Following are the two code snippets where I am working with OpenMP reduction, in the first case (reduction variable total_num_sp_edges) every time I get the correct result, but in the second case, different runs deliver different results for the reduction variable (total_num_splitters).
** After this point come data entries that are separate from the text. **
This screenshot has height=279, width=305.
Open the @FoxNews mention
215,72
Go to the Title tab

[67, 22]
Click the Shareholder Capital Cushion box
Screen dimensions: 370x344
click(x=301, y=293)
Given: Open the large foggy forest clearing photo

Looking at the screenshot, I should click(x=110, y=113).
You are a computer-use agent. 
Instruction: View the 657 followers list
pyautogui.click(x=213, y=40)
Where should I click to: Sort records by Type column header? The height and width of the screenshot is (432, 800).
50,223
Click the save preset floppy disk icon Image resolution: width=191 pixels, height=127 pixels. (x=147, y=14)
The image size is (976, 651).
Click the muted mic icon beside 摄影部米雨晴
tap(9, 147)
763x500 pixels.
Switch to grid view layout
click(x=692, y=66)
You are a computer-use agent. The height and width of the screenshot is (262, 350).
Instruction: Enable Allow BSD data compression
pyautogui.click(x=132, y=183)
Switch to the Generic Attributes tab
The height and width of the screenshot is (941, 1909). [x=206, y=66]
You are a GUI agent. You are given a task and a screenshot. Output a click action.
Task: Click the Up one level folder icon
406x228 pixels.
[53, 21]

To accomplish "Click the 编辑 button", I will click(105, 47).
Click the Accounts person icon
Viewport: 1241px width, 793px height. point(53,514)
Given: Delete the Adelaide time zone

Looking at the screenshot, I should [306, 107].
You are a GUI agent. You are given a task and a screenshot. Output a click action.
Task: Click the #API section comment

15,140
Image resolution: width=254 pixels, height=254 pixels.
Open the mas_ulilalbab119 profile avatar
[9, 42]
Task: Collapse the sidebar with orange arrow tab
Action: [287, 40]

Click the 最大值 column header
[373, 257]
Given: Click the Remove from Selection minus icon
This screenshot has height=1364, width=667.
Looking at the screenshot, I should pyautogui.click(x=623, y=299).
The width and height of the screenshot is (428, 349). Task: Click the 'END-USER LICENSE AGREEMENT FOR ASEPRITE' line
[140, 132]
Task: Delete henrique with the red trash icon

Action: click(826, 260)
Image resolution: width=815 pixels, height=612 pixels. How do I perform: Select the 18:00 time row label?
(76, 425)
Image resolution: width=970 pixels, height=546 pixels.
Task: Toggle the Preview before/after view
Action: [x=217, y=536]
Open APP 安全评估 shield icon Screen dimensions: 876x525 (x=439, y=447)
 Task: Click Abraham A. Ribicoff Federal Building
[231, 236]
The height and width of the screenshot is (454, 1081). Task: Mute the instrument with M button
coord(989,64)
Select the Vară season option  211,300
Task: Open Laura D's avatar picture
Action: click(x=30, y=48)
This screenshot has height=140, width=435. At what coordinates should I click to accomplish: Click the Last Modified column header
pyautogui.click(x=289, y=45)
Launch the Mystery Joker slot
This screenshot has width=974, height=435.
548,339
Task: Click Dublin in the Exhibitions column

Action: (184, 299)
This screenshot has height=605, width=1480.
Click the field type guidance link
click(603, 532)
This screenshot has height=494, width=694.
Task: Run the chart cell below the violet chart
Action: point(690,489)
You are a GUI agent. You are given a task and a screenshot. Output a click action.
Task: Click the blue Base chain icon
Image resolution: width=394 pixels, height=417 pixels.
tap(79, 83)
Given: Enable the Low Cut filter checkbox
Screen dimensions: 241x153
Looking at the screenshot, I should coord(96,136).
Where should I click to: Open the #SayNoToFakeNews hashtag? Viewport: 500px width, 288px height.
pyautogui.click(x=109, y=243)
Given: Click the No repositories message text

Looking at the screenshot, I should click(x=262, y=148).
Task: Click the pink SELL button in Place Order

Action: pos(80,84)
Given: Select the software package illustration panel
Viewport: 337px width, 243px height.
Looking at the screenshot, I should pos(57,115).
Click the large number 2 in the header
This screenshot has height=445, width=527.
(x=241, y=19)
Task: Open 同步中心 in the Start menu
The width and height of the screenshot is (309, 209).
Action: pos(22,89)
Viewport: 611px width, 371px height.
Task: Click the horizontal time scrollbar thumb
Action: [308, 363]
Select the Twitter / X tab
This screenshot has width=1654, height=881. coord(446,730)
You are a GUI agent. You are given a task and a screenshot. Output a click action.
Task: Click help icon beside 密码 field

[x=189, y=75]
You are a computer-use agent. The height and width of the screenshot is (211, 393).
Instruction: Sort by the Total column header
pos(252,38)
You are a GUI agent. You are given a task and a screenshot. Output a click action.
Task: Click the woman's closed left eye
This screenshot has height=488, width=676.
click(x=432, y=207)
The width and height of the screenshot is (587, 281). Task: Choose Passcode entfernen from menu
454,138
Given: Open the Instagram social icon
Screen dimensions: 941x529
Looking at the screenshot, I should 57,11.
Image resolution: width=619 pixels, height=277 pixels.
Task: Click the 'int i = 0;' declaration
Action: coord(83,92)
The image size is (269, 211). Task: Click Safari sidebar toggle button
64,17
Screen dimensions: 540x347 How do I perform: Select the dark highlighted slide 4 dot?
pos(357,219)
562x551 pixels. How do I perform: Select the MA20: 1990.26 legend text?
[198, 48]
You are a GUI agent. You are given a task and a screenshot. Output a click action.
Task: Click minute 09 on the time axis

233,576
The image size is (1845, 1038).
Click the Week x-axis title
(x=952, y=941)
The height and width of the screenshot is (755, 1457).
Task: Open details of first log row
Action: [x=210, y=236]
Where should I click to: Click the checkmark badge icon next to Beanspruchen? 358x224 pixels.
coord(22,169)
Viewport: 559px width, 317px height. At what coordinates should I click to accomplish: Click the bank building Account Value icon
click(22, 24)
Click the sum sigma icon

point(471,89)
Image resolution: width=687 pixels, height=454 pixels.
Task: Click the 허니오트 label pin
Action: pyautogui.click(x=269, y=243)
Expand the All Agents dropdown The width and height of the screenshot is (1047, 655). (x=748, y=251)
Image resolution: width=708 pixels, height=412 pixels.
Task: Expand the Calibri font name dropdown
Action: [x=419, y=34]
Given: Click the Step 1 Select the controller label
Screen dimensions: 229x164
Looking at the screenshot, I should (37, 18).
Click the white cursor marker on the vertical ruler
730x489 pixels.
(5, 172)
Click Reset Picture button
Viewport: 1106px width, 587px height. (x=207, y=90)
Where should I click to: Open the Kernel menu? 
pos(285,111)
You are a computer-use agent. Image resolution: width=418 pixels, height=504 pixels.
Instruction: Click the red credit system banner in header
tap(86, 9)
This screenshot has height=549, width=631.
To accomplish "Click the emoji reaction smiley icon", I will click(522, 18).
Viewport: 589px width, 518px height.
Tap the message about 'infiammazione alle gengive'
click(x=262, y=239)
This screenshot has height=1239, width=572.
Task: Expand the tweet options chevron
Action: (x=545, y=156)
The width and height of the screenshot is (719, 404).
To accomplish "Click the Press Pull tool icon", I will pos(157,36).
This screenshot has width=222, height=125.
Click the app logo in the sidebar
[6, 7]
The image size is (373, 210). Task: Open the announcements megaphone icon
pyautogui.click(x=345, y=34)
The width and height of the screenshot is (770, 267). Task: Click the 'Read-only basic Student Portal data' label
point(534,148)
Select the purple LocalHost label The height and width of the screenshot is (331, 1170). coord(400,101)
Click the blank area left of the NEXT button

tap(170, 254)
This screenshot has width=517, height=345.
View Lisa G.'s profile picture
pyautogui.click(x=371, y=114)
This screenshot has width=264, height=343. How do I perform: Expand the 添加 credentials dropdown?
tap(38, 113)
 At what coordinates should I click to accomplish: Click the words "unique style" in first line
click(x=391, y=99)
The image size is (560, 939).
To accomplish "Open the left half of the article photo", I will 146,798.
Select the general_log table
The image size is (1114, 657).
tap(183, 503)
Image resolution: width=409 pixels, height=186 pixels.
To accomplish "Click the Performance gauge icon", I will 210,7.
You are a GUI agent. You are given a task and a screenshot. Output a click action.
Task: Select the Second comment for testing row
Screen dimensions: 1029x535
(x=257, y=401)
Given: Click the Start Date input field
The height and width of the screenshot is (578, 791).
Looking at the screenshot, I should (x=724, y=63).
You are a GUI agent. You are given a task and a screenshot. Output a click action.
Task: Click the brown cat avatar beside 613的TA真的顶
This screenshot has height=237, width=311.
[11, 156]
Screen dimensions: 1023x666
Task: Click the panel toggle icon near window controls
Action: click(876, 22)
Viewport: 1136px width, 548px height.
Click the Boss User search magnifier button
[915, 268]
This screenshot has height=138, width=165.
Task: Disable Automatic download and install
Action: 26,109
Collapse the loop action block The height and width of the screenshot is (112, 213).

Would like to know the reason behind the first reduction working but not the second.
First snippet
size_t total_num_sp_edges = 0;
...
#pragma omp parallel reduction(+:total_num_sp_edges)
{
int tid = omp_get_thread_num();
for(auto& sm_t: sm_graph)
{
combined_thread_local_sm_g[tid].insert(end(combined_thread_local_sm_g[tid]), sm_t[tid].begin(), sm_t[tid].end());
std::vector<std::pair<int,int>>().swap(sm_t[tid]);
}
sort(combined_thread_local_sm_g[tid].begin(), combined_thread_local_sm_g[tid].end(),
[](const std::pair<int, int>& edge1, const std::pair<int, int>& edge2) {
return (edge1.first < edge2.first) || (edge1.first == edge2.first && edge1.second < edge2.second);
});
combined_thread_local_sm_g[tid].erase(unique(combined_thread_local_sm_g[tid].begin(), combined_thread_local_sm_g[tid].end()), combined_thread_local_sm_g[tid].end());
num_thread_local_SpEdges[tid] = combined_thread_local_sm_g[tid].size();
total_num_sp_edges += num_thread_local_SpEdges[tid];
}
Second snippet
size_t total_num_splitters = 0;
...
#pragma omp parallel reduction(+:total_num_splitters)
{
std::vector<size_t> local_splitters;
size_t numThreads = omp_get_num_threads();
int tid = omp_get_thread_num();
#pragma omp single
{
num_thread_local_splitters.resize(numThreads);
displacements.resize(numThreads);
}
if(tid == 0)
{
local_splitters.push_back(0);
}
#pragma omp for schedule(static)
for(size_t i = 1; i < sortedSNData.size(); i++)
{
if(comp_afforest[sortedSNData[i]] != comp_afforest[sortedSNData[i-1]])
{
local_splitters.push_back(i);
}
}
num_thread_local_splitters[tid] = local_splitters.size();
total_num_splitters += num_thread_local_splitters[tid];
#pragma omp single
{
splitters.resize(total_num_splitters);